[Screenshot grounding data]
——
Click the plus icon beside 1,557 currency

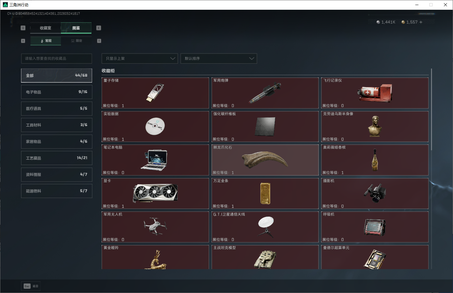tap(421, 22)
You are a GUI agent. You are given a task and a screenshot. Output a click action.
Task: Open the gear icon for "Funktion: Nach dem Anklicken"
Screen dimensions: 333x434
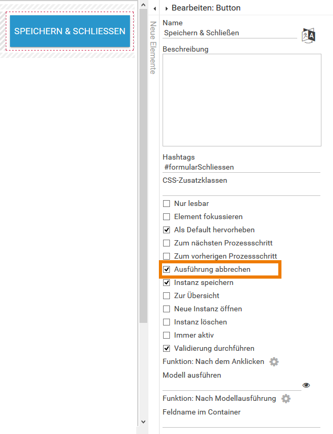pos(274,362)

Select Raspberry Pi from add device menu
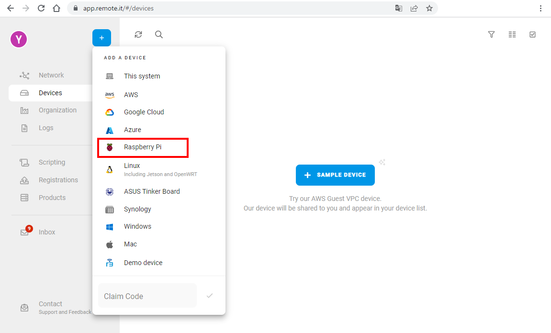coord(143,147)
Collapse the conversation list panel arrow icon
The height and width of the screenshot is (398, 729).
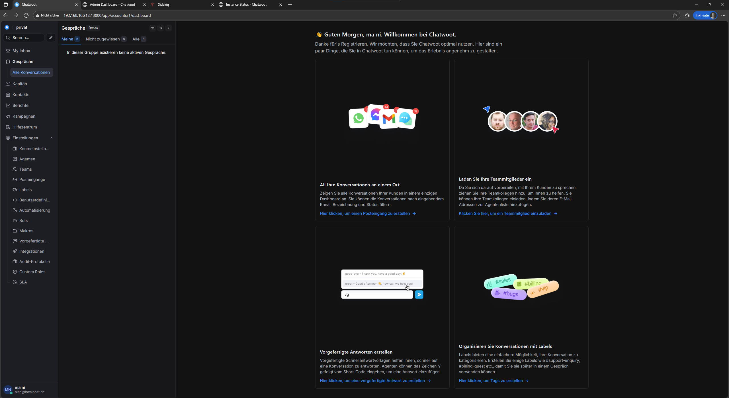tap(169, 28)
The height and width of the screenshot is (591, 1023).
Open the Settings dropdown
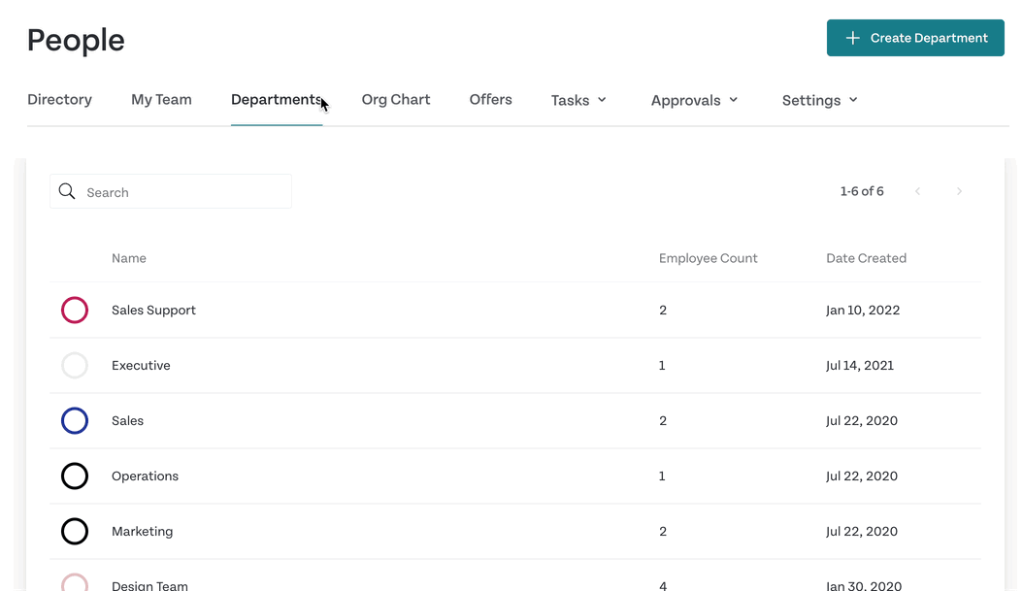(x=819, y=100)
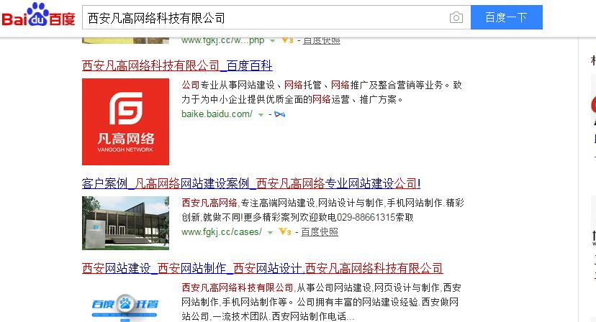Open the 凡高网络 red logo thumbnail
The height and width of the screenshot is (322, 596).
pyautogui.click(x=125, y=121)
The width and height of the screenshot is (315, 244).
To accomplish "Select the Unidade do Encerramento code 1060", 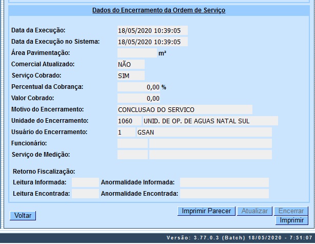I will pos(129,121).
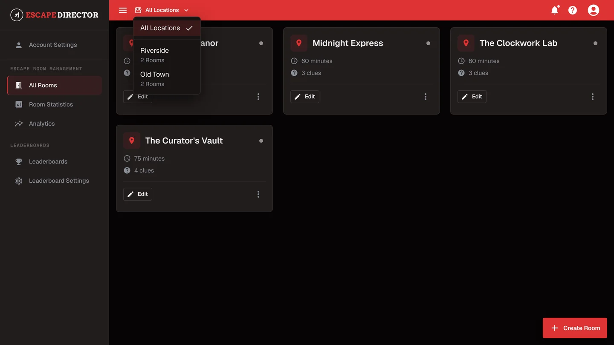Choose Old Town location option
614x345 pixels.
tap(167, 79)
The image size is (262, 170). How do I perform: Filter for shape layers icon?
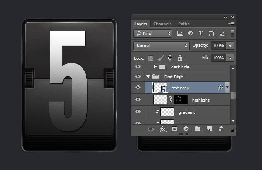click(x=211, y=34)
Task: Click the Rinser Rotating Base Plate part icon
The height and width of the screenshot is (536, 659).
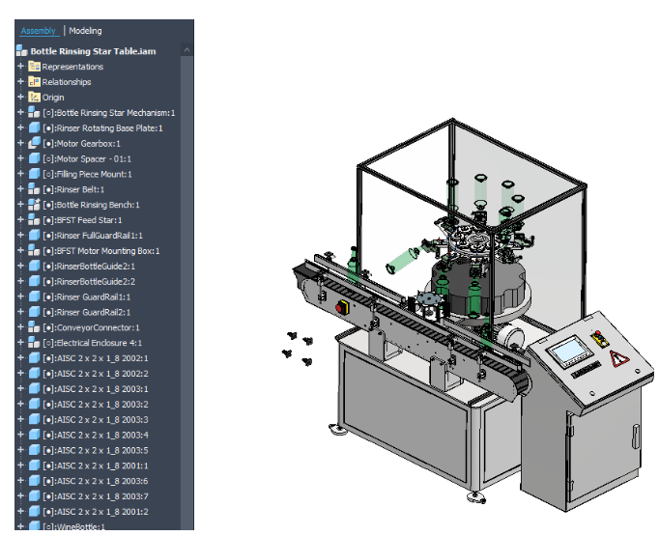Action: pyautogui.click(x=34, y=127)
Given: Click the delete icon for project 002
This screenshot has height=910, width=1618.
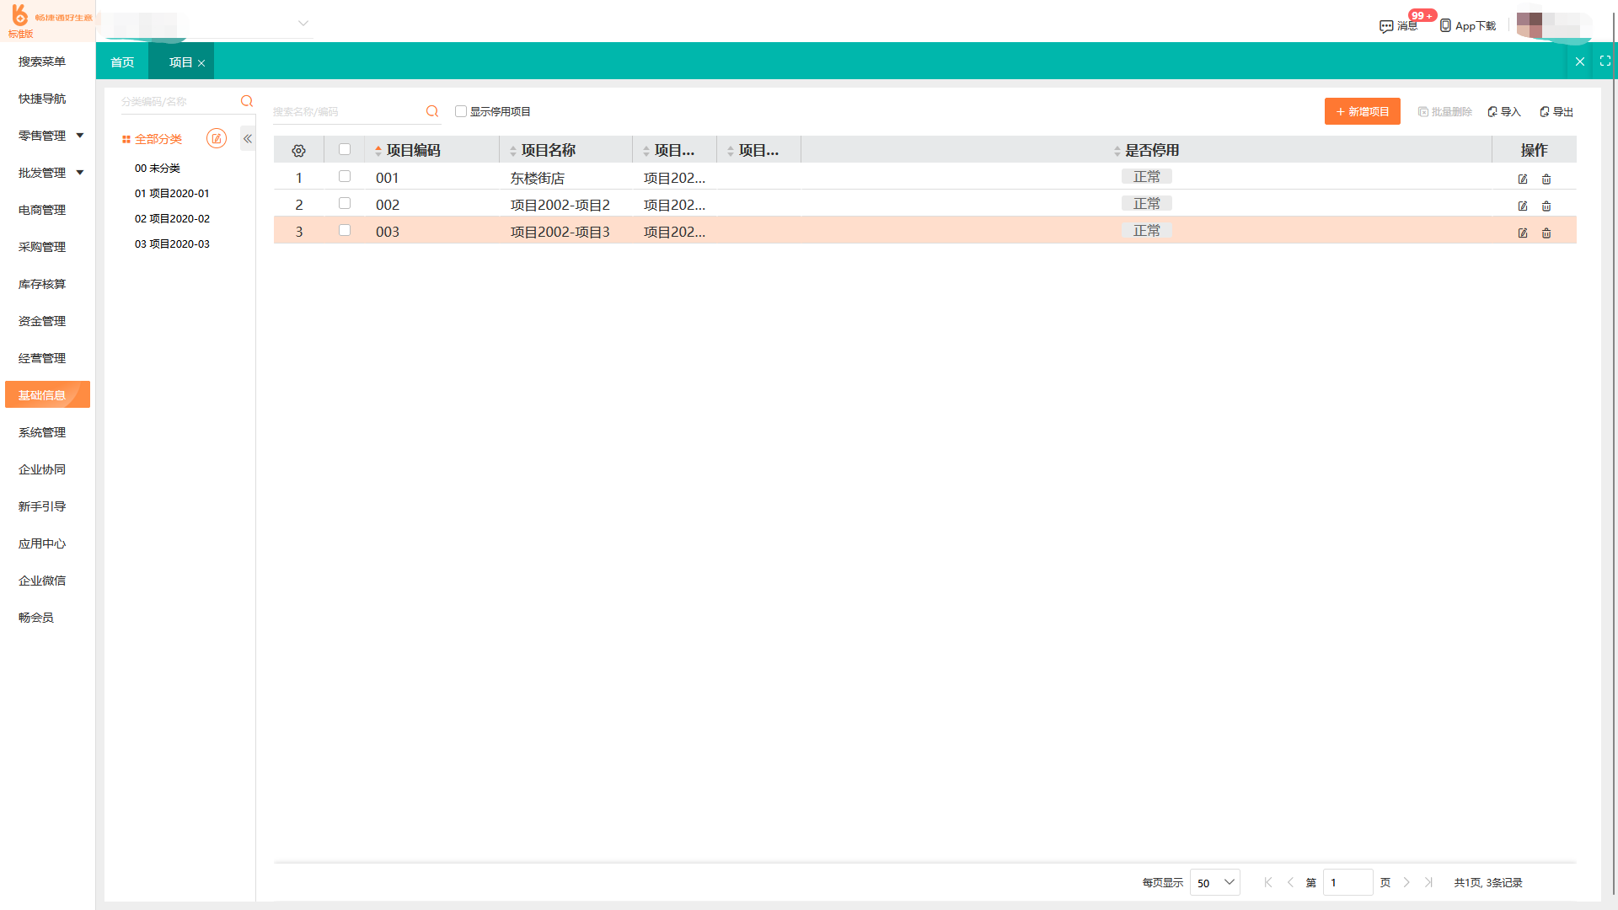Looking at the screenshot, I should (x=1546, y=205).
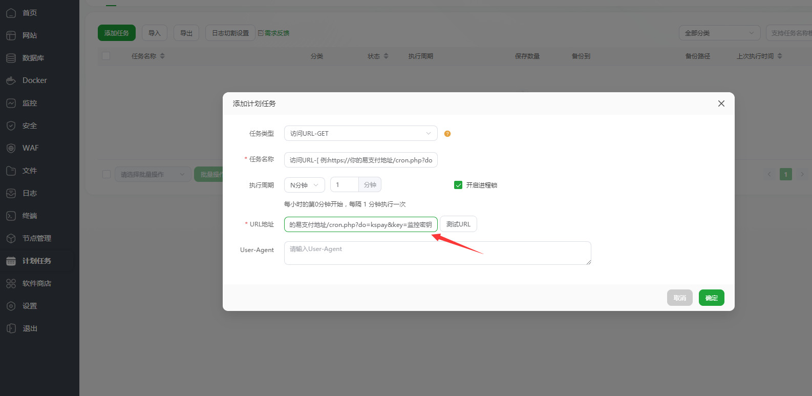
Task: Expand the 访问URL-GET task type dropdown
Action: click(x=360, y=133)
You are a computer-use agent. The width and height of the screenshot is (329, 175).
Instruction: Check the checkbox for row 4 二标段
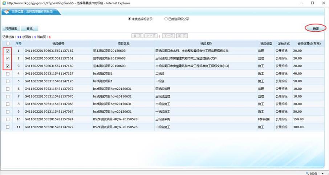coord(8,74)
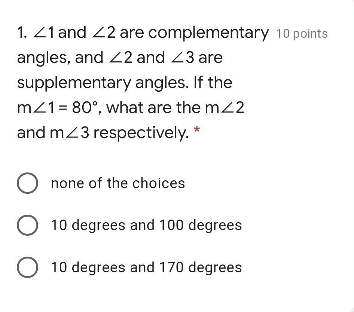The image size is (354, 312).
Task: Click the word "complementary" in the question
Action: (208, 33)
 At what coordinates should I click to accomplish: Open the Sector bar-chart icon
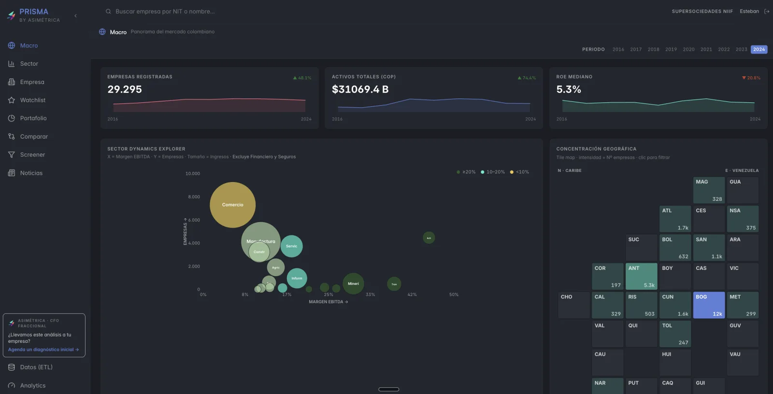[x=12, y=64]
——
* _Exercise brief_: Among the entries above, take the lines from the one with "The height and width of the screenshot is (591, 1023)." through the one with "The width and height of the screenshot is (315, 244)." and retype them exactly, leaving out the pictures.

* _Exercise result_:
The height and width of the screenshot is (591, 1023).
Open the Settings dropdown
(x=819, y=100)
Open the 凡高网络 red logo thumbnail
The height and width of the screenshot is (322, 596).
pyautogui.click(x=125, y=121)
The width and height of the screenshot is (315, 244).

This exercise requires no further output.